Just 16, @GretaThunberg is already one of our planet’s greatest advocates. Recognizing that her generation will bear the brunt of climate change, she’s unafraid to push for real action. She embodies our vision at the @ObamaFoundation: A future shaped by young leaders like her. pic.twitter.com/VgCPAaDp3C— Barack Obama (@BarackObama) September 17, 2019
Calling the outspoken teen one of her favorite "gutsy women," Hillary Clinton, former secretary of State and the 2016 Democratic presidential nominee, encouraged her Twitter followers to join in the Global Climate Strike in September.
However, Russian President Vladimir Putin dismissed Thunberg's most recent UN speech, calling her “a kind and very sincere girl” who doesn’t understand the complexities of “the modern world.”
Thunberg hit back similarly to Trump's criticism of her, once again simply changing her twitter bio.

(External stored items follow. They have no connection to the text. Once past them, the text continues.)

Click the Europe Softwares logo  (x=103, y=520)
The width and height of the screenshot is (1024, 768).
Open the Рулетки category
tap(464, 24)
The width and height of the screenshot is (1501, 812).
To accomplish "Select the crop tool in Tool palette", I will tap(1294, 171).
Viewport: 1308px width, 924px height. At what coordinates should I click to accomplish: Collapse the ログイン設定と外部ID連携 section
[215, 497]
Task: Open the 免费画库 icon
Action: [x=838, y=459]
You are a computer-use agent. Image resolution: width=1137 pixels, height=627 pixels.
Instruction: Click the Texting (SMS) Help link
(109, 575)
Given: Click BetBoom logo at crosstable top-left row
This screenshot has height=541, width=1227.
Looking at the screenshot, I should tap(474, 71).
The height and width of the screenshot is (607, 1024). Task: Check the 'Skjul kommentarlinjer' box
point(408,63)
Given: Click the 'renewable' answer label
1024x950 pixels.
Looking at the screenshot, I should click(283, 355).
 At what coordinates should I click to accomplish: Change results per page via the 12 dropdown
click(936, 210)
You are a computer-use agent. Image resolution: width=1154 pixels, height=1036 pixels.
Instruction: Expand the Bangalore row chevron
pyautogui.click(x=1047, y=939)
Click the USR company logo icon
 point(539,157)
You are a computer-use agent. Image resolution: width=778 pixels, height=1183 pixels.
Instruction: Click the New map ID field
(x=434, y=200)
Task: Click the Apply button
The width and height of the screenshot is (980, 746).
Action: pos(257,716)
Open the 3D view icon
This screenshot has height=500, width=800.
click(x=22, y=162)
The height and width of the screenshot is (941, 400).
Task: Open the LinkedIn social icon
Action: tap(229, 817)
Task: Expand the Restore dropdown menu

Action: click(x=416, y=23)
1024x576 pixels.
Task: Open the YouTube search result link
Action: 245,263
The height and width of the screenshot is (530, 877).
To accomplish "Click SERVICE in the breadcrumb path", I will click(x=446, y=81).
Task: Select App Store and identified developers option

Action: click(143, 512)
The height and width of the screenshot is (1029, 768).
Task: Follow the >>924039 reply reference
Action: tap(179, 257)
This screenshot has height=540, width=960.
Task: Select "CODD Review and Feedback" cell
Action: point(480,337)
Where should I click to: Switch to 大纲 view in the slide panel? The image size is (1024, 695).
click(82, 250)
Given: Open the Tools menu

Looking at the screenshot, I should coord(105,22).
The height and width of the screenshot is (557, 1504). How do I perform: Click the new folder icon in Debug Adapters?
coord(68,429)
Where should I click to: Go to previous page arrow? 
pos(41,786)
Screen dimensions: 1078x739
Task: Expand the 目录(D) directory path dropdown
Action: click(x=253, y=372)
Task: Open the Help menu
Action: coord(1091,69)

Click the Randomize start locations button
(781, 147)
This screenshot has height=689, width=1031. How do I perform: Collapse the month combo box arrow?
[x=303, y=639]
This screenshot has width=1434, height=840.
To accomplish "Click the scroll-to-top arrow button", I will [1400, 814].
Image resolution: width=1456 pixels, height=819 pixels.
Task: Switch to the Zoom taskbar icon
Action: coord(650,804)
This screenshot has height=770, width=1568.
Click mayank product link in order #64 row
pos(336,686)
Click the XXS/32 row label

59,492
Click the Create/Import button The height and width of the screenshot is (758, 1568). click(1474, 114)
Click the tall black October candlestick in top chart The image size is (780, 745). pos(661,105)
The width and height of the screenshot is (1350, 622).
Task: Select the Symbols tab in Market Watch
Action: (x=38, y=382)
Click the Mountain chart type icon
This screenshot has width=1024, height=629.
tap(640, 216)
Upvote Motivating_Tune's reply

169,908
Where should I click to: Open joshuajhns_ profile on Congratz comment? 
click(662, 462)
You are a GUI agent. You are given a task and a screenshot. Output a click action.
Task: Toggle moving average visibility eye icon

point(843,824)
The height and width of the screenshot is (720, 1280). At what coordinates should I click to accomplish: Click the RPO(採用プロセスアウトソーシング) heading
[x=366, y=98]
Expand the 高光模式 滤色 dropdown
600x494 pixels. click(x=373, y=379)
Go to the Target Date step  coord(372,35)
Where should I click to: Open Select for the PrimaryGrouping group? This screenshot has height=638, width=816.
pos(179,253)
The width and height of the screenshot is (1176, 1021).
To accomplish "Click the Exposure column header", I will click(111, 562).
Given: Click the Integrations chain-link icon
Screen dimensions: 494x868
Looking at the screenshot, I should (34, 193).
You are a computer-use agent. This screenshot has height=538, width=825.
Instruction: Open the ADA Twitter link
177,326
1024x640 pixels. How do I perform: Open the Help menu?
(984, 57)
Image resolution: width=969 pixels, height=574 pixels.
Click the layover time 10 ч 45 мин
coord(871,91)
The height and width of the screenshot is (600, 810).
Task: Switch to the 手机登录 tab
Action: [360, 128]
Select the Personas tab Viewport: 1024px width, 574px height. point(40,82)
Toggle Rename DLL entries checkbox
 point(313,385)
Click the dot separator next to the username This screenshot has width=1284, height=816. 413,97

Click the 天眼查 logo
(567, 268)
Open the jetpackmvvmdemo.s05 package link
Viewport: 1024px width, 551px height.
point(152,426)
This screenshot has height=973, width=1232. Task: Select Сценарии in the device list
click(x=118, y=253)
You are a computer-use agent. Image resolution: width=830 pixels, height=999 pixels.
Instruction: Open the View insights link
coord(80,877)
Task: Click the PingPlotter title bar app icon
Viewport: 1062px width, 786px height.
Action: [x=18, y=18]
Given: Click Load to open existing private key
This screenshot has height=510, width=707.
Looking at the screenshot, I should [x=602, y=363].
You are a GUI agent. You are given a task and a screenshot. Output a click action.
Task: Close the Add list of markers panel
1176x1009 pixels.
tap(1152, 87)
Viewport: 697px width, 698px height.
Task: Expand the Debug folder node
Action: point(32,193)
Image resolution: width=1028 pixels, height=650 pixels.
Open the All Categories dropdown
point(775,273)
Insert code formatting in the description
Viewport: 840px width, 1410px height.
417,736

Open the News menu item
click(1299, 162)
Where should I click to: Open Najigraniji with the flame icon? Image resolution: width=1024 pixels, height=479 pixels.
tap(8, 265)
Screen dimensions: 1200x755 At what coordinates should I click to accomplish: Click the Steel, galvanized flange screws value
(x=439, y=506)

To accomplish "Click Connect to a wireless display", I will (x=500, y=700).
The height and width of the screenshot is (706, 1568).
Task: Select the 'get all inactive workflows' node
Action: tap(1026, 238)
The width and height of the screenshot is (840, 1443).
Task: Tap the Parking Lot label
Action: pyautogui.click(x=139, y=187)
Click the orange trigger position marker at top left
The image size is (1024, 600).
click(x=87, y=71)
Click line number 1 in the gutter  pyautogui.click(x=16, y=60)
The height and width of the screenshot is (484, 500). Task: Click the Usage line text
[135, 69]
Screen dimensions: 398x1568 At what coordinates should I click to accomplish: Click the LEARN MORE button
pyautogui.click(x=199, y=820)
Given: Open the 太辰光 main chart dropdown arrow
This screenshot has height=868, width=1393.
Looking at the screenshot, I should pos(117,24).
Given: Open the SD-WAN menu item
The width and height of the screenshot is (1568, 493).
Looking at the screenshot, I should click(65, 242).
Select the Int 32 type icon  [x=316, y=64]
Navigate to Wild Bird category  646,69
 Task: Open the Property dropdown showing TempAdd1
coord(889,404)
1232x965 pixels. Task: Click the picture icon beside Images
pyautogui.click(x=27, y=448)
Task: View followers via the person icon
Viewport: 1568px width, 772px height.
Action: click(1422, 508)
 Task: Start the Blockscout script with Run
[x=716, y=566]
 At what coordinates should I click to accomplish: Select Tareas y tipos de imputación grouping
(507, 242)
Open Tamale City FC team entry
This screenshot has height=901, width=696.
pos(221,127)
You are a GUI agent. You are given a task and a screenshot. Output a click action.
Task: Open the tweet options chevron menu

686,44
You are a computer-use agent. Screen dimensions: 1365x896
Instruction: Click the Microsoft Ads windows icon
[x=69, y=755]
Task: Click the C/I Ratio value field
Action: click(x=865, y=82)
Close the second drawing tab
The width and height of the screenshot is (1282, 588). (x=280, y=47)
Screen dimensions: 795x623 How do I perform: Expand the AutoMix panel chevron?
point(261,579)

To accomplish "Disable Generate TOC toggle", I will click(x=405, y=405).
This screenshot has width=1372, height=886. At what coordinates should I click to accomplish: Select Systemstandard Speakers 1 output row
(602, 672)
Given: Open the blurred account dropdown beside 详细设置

She is on the autism spectrum — and she calls being 'different' a 'superpower'
When haters go after your looks and differences, it means they have nowhere left to go. And then you know you’re winning!— Greta Thunberg (@GretaThunberg) August 31, 2019
I have Aspergers and that means I’m sometimes a bit different from the norm. And - given the right circumstances- being different is a superpower.#aspiepower pic.twitter.com/A71qVBhWUU
"When haters go after your looks and differences, it means they have nowhere left to go. And then you know you’re winning!" Thunberg wrote. "I have Asperger’s syndrome and that means I’m sometimes a bit different from the norm. And — given the right circumstances — being different is a superpower."
She told the New Yorker: “I see the world a bit different, from another perspective. I have a special interest. It’s very common that people on the autism spectrum have a special interest.”